# Made a flirt pole for Camo...



## DickyT (Jan 29, 2014)

And he loves it!


----------



## ::::COACH:::: (Apr 4, 2012)

Awesome!! He is such a cutie, I love him! Worst mistake I made when doing flirt pole is I didn't reiterate the "drop it" command....I did it occasionally but not enough because now it's at the point where they don't let go of it, have to use a break stick every freakin time. Ugh! So yeah....definitely keep up with having him drop it on command. Lol!


----------



## jimxxx (Dec 5, 2013)

Looks good Dicky, and I can see he's (& You) are enjoying it.
Also nice collar.
I gonna made also a flirtpole myself with a ''telescoop stick'' (the one that painters use)
So that I can make it longer or shorter.
Well done Dicky..


----------



## Odin`s_BlueDragon (Mar 11, 2012)

::::COACH:::: said:


> Awesome!! He is such a cutie, I love him! Worst mistake I made when doing flirt pole is I didn't reiterate the "drop it" command....I did it occasionally but not enough because now it's at the point where they don't let go of it, have to use a break stick every freakin time. Ugh! So yeah....definitely keep up with having him drop it on command. Lol!

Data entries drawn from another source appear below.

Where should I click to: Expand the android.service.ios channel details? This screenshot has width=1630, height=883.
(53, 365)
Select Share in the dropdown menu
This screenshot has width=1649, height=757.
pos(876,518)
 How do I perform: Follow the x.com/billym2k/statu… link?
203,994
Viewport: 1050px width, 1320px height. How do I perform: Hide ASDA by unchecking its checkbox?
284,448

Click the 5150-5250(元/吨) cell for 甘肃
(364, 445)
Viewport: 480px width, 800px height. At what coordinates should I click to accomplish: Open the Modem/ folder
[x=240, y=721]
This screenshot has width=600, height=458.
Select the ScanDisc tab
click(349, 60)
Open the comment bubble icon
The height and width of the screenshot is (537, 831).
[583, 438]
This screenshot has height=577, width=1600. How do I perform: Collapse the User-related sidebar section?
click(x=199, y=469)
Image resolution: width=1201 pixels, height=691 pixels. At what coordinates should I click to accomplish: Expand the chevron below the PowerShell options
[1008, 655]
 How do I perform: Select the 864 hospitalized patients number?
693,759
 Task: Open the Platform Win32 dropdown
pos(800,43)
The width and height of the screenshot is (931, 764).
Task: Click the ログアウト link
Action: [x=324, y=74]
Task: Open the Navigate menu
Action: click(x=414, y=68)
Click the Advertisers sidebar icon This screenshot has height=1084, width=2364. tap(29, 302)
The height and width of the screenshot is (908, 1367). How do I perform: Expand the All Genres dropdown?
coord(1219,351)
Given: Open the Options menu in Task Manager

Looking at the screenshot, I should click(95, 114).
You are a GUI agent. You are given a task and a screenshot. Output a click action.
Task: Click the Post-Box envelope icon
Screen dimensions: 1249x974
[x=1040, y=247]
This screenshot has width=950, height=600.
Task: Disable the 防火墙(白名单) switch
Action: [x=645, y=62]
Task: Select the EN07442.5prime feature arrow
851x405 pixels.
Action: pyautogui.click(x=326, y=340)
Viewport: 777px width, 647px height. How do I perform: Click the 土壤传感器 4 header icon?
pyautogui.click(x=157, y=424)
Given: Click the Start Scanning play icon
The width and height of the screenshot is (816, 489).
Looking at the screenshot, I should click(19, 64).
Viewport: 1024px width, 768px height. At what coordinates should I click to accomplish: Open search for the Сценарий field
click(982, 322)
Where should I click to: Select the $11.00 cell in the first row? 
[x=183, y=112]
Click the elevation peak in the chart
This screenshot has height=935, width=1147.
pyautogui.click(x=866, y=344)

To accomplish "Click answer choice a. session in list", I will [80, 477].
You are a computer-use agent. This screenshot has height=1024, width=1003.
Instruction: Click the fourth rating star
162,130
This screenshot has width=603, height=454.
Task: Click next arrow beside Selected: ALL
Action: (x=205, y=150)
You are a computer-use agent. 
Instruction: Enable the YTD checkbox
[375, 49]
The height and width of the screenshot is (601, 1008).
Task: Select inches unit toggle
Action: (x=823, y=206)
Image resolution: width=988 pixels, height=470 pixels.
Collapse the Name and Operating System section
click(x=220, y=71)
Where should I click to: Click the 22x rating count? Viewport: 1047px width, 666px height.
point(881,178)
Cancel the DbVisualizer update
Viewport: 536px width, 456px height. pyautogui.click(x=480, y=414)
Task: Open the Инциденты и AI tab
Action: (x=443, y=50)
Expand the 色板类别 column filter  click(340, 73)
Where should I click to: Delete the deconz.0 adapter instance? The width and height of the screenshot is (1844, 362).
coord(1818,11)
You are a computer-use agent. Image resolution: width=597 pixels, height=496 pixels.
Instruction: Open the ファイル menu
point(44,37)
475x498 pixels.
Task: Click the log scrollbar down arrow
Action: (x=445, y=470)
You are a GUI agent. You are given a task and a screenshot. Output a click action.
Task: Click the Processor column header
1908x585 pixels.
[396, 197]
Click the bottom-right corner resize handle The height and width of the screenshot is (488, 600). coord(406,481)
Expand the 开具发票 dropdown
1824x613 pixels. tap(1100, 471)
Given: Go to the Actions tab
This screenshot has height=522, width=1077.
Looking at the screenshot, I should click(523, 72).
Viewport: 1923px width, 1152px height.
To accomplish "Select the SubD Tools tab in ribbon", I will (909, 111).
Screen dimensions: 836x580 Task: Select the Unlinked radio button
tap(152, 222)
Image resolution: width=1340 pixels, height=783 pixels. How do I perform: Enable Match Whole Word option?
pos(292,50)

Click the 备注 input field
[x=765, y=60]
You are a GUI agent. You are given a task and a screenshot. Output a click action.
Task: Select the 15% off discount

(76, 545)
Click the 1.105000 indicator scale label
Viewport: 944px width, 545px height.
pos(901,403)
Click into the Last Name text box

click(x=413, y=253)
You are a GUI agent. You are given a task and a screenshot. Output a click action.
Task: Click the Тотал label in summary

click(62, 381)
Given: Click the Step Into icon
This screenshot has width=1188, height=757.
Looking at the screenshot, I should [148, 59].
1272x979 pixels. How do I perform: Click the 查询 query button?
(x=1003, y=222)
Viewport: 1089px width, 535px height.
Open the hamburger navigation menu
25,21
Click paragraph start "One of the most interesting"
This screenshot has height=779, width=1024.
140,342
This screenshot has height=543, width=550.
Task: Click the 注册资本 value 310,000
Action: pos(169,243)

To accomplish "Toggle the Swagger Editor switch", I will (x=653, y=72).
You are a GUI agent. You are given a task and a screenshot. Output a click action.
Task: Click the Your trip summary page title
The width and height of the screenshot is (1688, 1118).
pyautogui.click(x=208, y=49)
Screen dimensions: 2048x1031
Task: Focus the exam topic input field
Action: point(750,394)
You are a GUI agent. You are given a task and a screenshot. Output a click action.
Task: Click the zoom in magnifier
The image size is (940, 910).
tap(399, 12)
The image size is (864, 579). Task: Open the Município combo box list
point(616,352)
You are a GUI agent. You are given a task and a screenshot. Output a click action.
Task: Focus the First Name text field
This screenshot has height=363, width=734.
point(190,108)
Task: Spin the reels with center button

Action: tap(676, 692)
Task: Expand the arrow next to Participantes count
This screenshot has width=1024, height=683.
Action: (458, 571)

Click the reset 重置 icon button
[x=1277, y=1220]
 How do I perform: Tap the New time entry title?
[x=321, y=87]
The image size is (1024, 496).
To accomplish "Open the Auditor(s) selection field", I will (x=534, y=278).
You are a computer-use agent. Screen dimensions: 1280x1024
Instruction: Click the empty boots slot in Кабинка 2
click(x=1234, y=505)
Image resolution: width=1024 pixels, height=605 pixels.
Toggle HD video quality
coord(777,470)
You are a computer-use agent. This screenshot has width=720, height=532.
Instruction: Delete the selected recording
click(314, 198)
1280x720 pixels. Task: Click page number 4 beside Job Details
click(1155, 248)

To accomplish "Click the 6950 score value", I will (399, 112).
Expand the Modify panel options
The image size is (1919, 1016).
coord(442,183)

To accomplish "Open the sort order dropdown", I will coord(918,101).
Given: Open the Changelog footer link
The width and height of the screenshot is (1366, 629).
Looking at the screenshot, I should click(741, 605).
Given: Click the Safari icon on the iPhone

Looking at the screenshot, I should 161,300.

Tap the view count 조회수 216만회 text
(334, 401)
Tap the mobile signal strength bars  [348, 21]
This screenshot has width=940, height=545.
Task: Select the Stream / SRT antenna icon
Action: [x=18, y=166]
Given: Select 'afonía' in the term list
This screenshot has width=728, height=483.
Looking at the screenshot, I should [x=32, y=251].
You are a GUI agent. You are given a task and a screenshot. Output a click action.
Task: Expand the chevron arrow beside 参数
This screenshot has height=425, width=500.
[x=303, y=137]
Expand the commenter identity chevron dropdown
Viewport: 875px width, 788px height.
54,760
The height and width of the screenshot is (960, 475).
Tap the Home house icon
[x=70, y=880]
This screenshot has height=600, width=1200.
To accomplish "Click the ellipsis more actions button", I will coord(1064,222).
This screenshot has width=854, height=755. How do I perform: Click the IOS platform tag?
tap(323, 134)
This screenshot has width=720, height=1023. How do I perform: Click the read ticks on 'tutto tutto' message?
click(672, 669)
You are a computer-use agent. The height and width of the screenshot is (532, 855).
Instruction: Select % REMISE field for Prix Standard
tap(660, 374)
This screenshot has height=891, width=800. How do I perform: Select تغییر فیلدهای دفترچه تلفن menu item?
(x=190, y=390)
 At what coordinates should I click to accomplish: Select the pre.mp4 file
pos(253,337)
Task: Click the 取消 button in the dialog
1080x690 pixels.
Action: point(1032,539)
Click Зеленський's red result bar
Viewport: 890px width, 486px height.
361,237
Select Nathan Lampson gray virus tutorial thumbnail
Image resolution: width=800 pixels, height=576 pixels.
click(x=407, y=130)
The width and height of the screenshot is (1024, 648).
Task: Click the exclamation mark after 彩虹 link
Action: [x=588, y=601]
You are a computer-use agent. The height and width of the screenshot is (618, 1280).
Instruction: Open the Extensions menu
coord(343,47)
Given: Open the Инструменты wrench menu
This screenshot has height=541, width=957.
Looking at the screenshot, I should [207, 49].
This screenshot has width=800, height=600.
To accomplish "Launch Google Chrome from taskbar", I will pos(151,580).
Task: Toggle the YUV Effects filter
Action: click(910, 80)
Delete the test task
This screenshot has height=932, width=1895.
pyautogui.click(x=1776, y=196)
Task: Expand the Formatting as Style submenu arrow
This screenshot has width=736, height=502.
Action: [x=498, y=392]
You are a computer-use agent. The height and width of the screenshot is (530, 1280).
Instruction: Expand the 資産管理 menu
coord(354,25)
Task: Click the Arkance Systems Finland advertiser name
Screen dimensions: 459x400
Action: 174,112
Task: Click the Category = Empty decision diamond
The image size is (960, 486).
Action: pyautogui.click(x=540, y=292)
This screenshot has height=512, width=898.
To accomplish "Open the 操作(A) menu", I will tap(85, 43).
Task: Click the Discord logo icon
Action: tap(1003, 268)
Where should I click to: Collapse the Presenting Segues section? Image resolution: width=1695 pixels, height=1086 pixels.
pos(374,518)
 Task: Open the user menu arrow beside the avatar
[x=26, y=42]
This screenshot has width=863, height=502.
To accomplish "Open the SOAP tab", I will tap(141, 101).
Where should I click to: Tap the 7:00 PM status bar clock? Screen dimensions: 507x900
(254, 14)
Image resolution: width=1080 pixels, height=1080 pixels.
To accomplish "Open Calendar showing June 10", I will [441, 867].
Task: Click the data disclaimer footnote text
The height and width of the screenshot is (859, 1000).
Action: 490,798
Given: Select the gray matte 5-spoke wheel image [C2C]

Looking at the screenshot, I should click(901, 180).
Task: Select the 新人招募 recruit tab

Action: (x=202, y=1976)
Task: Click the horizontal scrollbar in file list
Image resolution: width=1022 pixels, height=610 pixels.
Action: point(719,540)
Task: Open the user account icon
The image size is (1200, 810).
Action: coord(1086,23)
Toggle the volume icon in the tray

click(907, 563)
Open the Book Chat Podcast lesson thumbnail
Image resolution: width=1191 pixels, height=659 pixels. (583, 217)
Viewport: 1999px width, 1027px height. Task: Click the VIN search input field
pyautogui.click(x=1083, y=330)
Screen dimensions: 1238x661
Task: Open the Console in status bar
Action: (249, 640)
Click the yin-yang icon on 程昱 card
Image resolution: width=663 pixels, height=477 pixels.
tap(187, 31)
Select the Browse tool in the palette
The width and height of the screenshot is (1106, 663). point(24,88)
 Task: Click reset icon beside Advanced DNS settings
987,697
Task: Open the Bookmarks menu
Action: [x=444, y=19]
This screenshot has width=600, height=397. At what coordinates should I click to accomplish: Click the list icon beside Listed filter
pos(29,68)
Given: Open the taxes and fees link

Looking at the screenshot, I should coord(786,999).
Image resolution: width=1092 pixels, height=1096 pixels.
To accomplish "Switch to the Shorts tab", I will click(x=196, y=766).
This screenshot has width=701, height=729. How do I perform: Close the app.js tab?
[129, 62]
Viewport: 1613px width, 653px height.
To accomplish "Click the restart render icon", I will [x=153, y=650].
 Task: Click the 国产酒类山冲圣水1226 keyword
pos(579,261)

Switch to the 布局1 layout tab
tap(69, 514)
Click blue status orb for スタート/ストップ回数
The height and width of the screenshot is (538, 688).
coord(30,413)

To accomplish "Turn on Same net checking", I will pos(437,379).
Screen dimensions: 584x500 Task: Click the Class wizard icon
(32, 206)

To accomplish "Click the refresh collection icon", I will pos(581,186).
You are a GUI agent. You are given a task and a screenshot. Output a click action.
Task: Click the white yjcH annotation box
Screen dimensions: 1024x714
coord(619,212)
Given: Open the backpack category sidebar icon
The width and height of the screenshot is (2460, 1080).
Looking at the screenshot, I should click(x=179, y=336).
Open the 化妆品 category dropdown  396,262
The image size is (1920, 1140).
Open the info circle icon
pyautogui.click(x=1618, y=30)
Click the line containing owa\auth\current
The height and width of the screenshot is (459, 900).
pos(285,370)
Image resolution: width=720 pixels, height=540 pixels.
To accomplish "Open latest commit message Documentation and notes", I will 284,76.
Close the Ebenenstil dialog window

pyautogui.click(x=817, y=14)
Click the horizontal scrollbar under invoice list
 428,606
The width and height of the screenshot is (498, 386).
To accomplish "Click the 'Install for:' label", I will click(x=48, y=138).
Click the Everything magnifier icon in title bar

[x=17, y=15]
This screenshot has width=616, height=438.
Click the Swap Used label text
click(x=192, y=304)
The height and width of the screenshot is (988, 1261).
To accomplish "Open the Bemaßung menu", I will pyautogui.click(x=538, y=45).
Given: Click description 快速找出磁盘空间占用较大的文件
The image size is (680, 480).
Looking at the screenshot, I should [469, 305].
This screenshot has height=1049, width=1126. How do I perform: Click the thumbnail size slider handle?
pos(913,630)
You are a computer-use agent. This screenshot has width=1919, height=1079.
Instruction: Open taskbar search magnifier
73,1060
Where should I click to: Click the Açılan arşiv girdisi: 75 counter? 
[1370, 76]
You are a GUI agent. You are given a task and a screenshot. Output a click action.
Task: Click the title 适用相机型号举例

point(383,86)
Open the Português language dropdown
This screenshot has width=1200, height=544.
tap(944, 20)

I know this feeling! Odin will drop it but Banshee will hold onto things like a steel trap. Oi vey!


----------



## Cain's Mom (Oct 25, 2012)

::::COACH:::: said:


> Awesome!! He is such a cutie, I love him! Worst mistake I made when doing flirt pole is I didn't reiterate the "drop it" command....I did it occasionally but not enough because now it's at the point where they don't let go of it, have to use a break stick every freakin time. Ugh! So yeah....definitely keep up with having him drop it on command. Lol!


^^ This! Mine LOVE their flirt pole but man alive. Getting them to drop it is a big pain in the rear end. Ammo does well with drop it. It was something that we HAD to get drilled in his head since he was in to EVERYTHING as a little pup. and he tries to eat socks so making sure he understood drop it and did it instantly was a big deal if i couldnt get to him quickly lol. The others know leave it, but bring out the flirt pole and its on. We didnt reiterate it enough with them. THeyve gotten much beter since we first started it. But i wish i would have drilled it into them like Ammo lol.


----------



## ames (Jun 6, 2010)

Right on!!! So cute!!! Looks like he is having a blast. I have one it's so heavy I need to make a new one nice and light lol

Good point about drop. Mel is really good at drop for toys and his FP or SP so I'm lucky  I always make him
Drop a few ones before I even start tugging or moving and making him wait.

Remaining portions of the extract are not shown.